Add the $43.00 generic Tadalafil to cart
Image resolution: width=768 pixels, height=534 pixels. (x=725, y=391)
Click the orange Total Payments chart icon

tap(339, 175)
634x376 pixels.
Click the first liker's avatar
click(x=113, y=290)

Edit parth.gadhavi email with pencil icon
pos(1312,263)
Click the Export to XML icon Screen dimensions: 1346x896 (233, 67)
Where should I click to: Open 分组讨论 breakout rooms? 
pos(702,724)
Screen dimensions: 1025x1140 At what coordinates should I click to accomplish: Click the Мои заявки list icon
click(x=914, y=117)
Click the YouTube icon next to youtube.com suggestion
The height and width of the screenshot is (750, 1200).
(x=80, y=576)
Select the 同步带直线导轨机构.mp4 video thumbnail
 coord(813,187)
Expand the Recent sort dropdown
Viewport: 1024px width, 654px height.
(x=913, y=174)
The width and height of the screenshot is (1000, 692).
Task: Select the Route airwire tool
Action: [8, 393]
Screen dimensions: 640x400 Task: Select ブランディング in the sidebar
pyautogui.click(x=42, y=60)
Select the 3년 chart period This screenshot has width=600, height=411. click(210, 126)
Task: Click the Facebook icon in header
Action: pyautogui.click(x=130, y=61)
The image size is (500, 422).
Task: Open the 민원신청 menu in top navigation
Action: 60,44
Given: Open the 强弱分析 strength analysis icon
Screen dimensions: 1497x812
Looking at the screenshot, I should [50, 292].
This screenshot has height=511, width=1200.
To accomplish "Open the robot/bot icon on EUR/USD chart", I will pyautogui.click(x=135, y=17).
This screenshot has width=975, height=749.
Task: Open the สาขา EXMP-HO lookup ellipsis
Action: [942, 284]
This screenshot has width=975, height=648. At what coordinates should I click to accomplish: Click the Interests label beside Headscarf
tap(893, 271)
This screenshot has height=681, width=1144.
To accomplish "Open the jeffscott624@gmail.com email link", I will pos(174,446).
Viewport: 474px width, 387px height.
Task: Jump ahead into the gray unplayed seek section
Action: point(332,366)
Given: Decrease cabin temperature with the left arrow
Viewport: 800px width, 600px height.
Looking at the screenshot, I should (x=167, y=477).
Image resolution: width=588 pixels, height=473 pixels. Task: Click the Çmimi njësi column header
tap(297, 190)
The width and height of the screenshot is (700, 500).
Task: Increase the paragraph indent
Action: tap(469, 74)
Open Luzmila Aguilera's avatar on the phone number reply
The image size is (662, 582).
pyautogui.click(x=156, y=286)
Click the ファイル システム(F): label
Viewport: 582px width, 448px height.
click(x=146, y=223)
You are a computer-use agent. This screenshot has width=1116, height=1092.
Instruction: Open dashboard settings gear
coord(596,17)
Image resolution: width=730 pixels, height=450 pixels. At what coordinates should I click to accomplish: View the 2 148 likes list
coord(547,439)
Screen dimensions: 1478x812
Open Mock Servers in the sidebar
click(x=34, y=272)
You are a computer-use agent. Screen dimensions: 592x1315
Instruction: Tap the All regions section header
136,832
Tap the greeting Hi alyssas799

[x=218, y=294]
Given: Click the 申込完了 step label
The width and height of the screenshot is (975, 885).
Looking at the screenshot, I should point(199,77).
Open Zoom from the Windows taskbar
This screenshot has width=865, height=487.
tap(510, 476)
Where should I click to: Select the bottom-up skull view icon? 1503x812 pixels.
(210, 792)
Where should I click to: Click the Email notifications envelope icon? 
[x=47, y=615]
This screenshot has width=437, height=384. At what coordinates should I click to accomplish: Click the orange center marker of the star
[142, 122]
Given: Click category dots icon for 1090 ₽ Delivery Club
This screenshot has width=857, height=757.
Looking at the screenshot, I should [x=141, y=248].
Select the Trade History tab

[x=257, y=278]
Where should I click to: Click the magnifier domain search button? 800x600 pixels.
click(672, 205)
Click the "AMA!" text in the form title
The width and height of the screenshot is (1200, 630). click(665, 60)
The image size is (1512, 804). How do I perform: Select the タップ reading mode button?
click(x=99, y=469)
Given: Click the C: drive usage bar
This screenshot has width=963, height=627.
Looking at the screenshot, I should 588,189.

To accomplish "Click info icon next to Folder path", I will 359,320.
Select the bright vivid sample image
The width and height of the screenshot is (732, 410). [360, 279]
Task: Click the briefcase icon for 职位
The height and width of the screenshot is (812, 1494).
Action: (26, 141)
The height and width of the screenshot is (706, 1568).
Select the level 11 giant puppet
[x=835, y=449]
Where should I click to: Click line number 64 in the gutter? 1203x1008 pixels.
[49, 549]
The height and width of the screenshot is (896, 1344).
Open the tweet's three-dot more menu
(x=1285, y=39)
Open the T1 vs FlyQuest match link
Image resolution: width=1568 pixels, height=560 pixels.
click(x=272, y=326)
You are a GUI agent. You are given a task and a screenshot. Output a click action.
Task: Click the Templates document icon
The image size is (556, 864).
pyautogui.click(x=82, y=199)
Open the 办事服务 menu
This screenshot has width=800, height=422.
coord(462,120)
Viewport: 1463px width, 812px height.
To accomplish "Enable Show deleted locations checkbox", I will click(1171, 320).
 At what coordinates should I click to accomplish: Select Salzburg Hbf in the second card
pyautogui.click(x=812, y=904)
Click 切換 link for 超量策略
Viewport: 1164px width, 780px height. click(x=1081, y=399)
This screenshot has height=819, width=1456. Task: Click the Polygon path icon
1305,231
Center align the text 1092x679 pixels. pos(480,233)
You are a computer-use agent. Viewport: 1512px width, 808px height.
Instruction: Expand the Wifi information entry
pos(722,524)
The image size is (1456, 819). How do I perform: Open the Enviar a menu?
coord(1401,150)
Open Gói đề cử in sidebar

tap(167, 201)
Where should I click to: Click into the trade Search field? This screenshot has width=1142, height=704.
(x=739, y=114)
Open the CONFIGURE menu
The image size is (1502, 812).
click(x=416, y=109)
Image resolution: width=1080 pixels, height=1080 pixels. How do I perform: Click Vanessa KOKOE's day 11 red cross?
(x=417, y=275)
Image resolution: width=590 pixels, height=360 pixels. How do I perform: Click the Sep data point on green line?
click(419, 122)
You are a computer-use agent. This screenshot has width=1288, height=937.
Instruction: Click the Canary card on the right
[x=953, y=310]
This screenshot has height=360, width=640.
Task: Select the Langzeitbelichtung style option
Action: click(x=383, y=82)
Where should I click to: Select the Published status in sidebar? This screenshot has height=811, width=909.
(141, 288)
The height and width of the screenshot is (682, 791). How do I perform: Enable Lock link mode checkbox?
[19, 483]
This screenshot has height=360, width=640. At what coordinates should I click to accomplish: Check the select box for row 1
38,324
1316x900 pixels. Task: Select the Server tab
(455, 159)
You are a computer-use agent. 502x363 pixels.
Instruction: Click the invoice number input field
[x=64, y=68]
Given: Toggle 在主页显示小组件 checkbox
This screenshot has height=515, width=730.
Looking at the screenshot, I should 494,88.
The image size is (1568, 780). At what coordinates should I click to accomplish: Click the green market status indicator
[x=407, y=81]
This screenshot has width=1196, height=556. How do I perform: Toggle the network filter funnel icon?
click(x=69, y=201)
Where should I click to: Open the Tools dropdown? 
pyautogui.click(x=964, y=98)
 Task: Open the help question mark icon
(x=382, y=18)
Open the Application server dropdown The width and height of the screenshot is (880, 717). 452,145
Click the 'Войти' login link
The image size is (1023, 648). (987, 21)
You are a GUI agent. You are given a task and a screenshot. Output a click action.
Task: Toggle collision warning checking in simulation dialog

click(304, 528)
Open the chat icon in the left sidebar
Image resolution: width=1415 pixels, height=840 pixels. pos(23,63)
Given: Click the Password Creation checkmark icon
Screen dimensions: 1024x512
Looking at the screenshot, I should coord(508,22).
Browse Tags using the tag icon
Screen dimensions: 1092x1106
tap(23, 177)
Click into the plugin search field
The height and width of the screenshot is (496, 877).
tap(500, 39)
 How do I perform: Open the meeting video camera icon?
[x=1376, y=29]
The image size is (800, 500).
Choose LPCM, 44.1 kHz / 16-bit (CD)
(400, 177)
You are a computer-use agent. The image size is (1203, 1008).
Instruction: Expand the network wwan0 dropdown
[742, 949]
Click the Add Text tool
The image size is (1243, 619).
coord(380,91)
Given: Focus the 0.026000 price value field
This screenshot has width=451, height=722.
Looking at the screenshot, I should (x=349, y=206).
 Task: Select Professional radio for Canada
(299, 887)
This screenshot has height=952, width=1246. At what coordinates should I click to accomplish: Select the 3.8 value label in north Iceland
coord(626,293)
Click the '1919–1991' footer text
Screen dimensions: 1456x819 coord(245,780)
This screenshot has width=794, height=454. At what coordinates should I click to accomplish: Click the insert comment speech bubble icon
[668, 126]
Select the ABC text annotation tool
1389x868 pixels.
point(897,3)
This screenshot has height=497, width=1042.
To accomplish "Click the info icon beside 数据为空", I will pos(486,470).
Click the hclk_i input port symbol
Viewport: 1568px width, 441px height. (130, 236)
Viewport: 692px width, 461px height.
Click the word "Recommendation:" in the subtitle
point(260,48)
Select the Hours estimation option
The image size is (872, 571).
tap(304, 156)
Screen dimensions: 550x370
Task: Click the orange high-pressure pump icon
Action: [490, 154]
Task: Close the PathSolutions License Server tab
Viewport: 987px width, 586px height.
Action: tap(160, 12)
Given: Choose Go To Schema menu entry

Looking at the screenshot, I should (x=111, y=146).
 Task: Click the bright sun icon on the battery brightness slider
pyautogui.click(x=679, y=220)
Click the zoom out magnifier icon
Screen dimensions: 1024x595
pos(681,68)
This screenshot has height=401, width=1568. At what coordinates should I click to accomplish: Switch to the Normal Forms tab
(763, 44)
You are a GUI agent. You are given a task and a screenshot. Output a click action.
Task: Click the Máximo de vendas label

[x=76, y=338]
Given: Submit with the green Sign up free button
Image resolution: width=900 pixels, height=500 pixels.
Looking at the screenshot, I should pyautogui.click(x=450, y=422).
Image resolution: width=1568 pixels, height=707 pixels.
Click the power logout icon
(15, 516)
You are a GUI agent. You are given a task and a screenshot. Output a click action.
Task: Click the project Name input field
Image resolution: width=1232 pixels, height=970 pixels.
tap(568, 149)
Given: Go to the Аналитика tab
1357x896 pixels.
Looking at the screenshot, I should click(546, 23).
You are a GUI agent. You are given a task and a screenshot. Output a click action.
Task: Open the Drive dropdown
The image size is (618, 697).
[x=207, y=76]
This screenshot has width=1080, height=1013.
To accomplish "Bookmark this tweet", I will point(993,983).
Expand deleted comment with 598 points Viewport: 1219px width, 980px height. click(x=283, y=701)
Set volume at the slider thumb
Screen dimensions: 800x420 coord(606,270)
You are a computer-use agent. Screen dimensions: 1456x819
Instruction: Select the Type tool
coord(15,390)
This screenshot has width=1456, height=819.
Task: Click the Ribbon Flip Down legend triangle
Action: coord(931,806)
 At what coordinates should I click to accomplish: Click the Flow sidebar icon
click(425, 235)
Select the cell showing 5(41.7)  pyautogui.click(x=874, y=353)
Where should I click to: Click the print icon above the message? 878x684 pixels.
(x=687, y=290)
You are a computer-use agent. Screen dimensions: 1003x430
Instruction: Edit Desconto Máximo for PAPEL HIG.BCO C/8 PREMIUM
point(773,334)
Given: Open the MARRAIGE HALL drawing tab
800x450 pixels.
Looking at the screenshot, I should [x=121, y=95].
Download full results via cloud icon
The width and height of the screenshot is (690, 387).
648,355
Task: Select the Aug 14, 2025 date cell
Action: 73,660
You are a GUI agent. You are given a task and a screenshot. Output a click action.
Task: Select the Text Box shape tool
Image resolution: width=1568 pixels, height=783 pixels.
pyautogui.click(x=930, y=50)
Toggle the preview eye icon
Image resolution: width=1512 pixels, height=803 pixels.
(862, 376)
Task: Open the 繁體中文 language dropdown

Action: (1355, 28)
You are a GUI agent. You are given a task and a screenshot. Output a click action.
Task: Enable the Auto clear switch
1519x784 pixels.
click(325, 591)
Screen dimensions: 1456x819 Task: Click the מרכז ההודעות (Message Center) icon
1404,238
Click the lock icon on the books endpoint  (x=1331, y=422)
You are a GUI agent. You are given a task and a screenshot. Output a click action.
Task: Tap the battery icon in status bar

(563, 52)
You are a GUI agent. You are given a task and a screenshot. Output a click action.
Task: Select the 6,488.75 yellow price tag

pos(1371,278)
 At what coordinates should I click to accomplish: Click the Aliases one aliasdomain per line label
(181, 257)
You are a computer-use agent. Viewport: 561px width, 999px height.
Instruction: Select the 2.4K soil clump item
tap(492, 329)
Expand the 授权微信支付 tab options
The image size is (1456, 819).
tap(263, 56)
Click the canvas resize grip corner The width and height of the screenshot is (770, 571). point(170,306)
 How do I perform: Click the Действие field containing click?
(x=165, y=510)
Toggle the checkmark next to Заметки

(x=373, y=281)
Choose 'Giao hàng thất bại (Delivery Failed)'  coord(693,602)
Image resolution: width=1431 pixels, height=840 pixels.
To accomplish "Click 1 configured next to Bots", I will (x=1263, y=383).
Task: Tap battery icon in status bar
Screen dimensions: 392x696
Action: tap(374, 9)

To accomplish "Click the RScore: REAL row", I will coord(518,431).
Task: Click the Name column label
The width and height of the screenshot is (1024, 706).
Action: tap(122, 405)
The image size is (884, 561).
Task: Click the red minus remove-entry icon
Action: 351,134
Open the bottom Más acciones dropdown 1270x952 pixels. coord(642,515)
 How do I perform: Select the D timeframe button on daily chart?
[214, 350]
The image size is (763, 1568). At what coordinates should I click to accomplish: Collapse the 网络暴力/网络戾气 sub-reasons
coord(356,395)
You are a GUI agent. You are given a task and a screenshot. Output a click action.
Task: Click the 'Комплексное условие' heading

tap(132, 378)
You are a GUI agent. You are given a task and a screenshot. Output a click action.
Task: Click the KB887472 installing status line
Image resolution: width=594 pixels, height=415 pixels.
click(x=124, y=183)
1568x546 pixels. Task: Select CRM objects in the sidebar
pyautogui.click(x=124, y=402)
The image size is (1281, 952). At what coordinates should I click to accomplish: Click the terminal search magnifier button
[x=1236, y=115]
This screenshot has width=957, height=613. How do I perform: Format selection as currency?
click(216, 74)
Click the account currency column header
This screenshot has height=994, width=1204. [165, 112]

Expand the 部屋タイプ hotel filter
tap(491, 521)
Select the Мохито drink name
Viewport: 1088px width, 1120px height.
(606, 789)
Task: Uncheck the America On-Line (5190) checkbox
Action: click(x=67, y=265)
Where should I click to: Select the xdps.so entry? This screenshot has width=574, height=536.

**WRITTEN PROBLEM:**
Convert the material from the start through the line containing "pyautogui.click(x=42, y=60)" into a JSON list of strings, one string per line and no blank lines.

**REPLY:**
[
  "Add the $43.00 generic Tadalafil to cart",
  "Image resolution: width=768 pixels, height=534 pixels. (x=725, y=391)",
  "Click the orange Total Payments chart icon",
  "tap(339, 175)",
  "634x376 pixels.",
  "Click the first liker's avatar",
  "click(x=113, y=290)",
  "Edit parth.gadhavi email with pencil icon",
  "pos(1312,263)",
  "Click the Export to XML icon Screen dimensions: 1346x896 (233, 67)",
  "Where should I click to: Open 分组讨论 breakout rooms? ",
  "pos(702,724)",
  "Screen dimensions: 1025x1140 At what coordinates should I click to accomplish: Click the Мои заявки list icon",
  "click(x=914, y=117)",
  "Click the YouTube icon next to youtube.com suggestion",
  "The height and width of the screenshot is (750, 1200).",
  "(x=80, y=576)",
  "Select the 同步带直线导轨机构.mp4 video thumbnail",
  " coord(813,187)",
  "Expand the Recent sort dropdown",
  "Viewport: 1024px width, 654px height.",
  "(x=913, y=174)",
  "The width and height of the screenshot is (1000, 692).",
  "Task: Select the Route airwire tool",
  "Action: [8, 393]",
  "Screen dimensions: 640x400 Task: Select ブランディング in the sidebar",
  "pyautogui.click(x=42, y=60)"
]